Answer

**step1** Understanding the Problem

The problem asks us to find the value of an unknown number, represented by 'x'. We are given an expression that involves this number: if 'x' is divided by 5, and then 11 is subtracted from that result, the final answer is 2.

**step2** Working Backwards: Undoing Subtraction

To find the value of 'x', we need to reverse the operations performed on it. The last operation that happened was subtracting 11. To undo a subtraction, we perform the inverse operation, which is addition. So, we need to add 11 to the final result of 2.

**step3** First Calculation

Let's add 11 to 2:
$$2 + 11 = 13$$
This means that before 11 was subtracted, the result of 'x' divided by 5 was 13.

**step4** Working Backwards: Undoing Division

Now we know that when 'x' was divided by 5, the result was 13. To undo a division, we perform the inverse operation, which is multiplication. So, we need to multiply 13 by 5 to find the original number 'x'.

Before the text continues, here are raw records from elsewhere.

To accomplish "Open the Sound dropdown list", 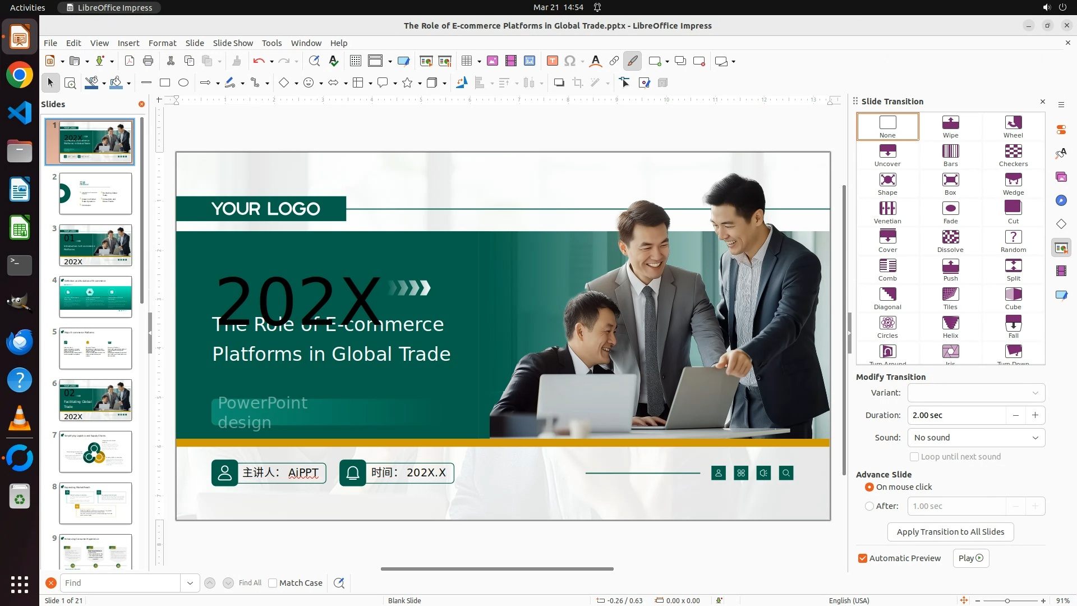I will pos(976,438).
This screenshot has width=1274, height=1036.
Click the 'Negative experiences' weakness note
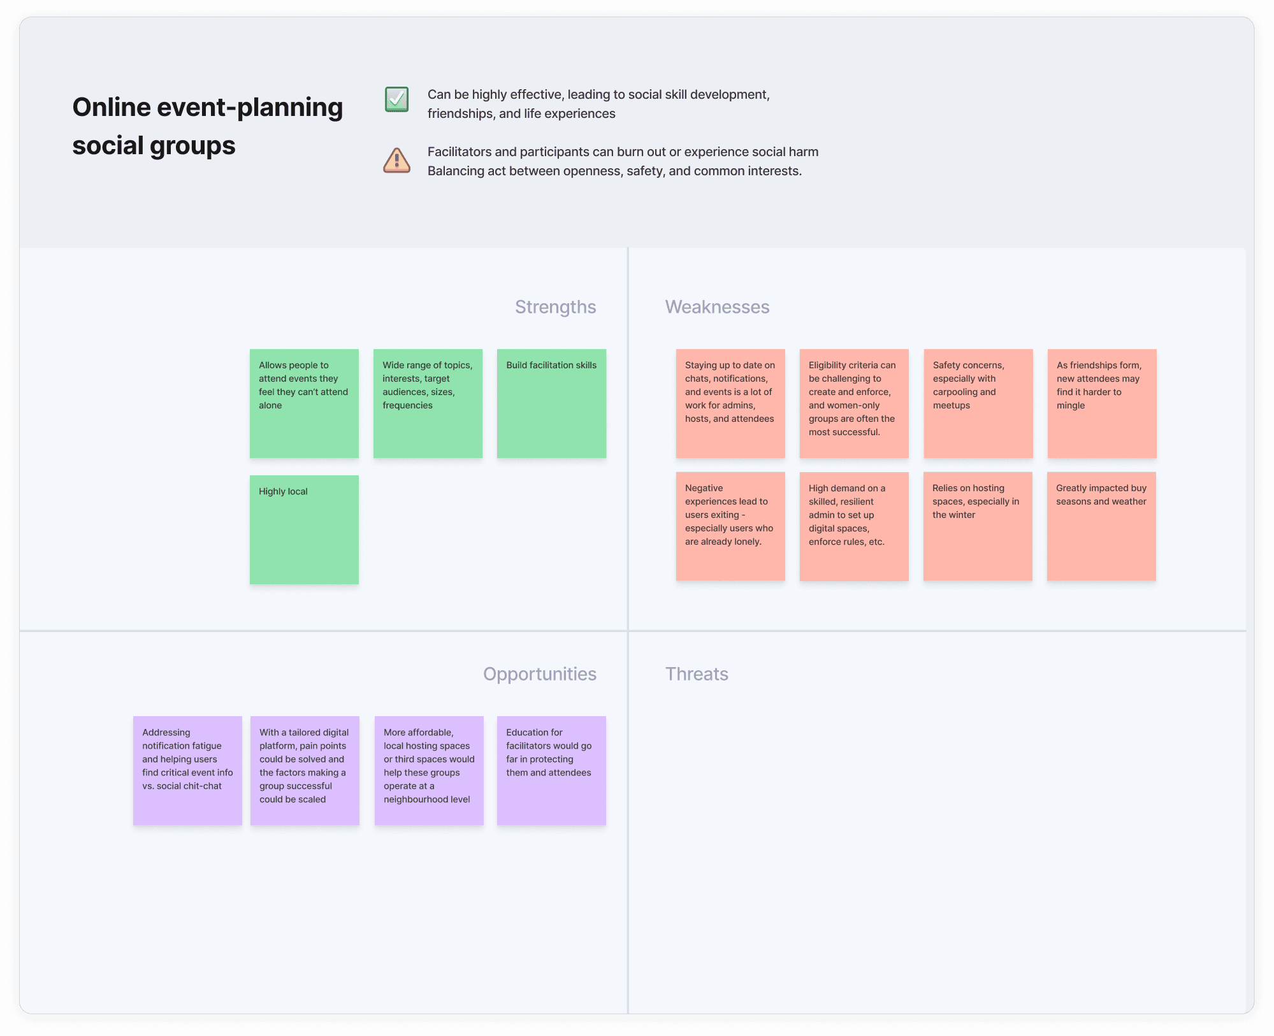730,526
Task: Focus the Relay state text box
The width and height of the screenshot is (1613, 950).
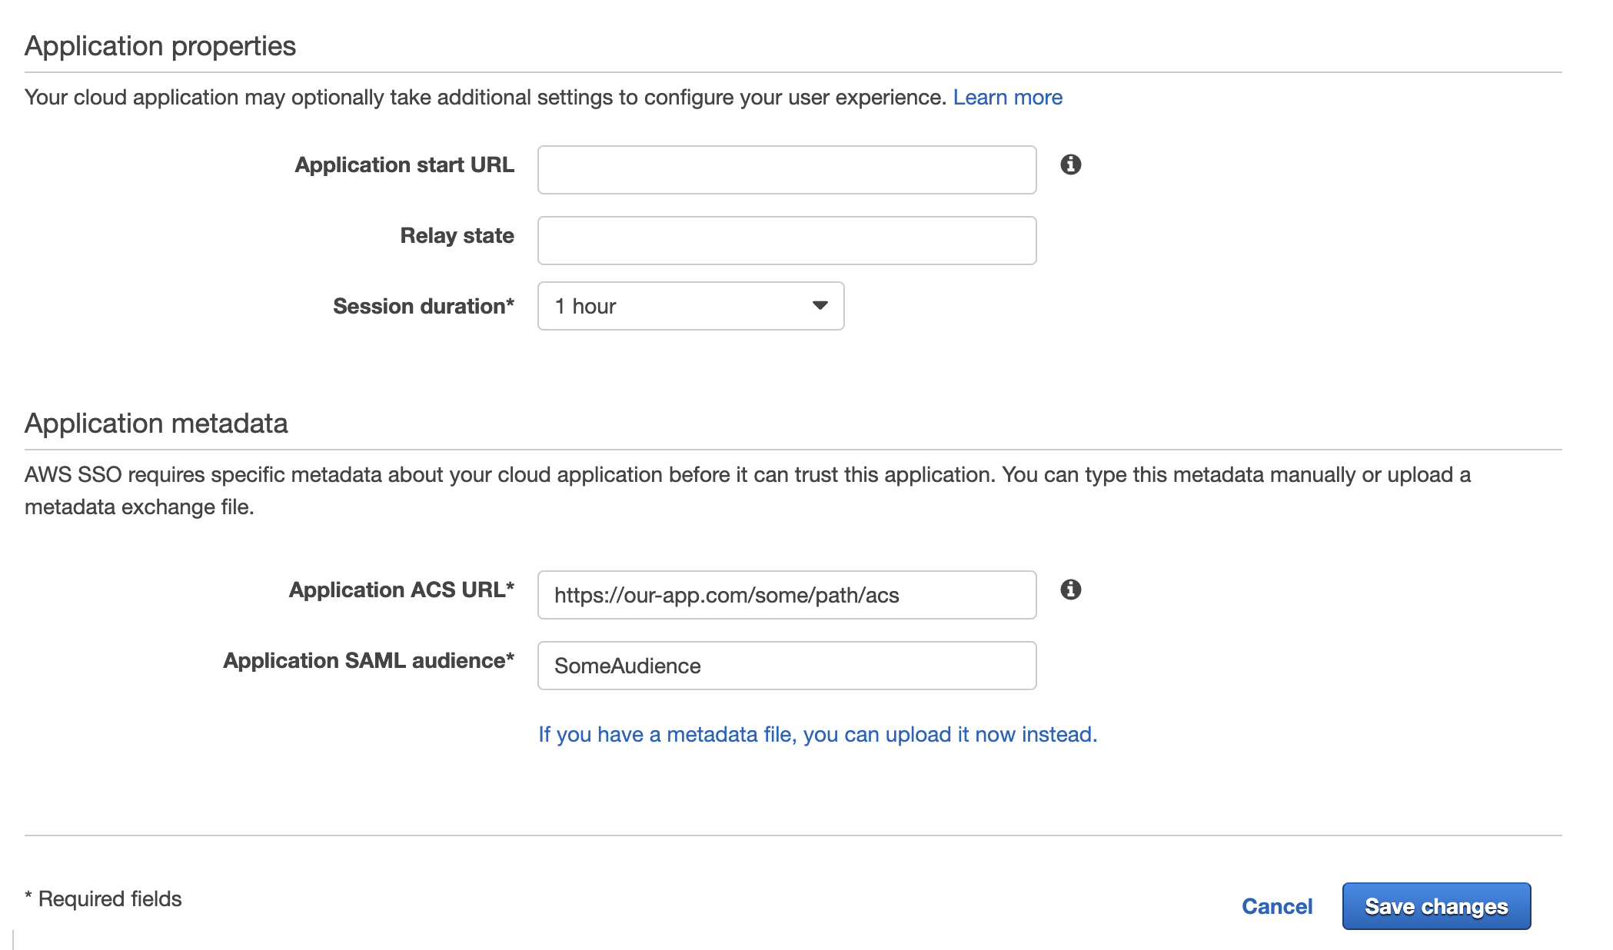Action: tap(787, 241)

**step5** Second Calculation: Finding 'x'

Let's multiply 13 by 5:
$$13 \times 5 = 65$$
Therefore, the unknown number 'x' is 65.

**step6** Checking the Answer

To ensure our answer is correct, we can substitute 65 back into the original problem's expression:
First, divide 65 by 5:
$$65 \div 5 = 13$$
Next, subtract 11 from this result:
$$13 - 11 = 2$$
Since our calculation matches the given final answer of 2, our solution for 'x' is correct.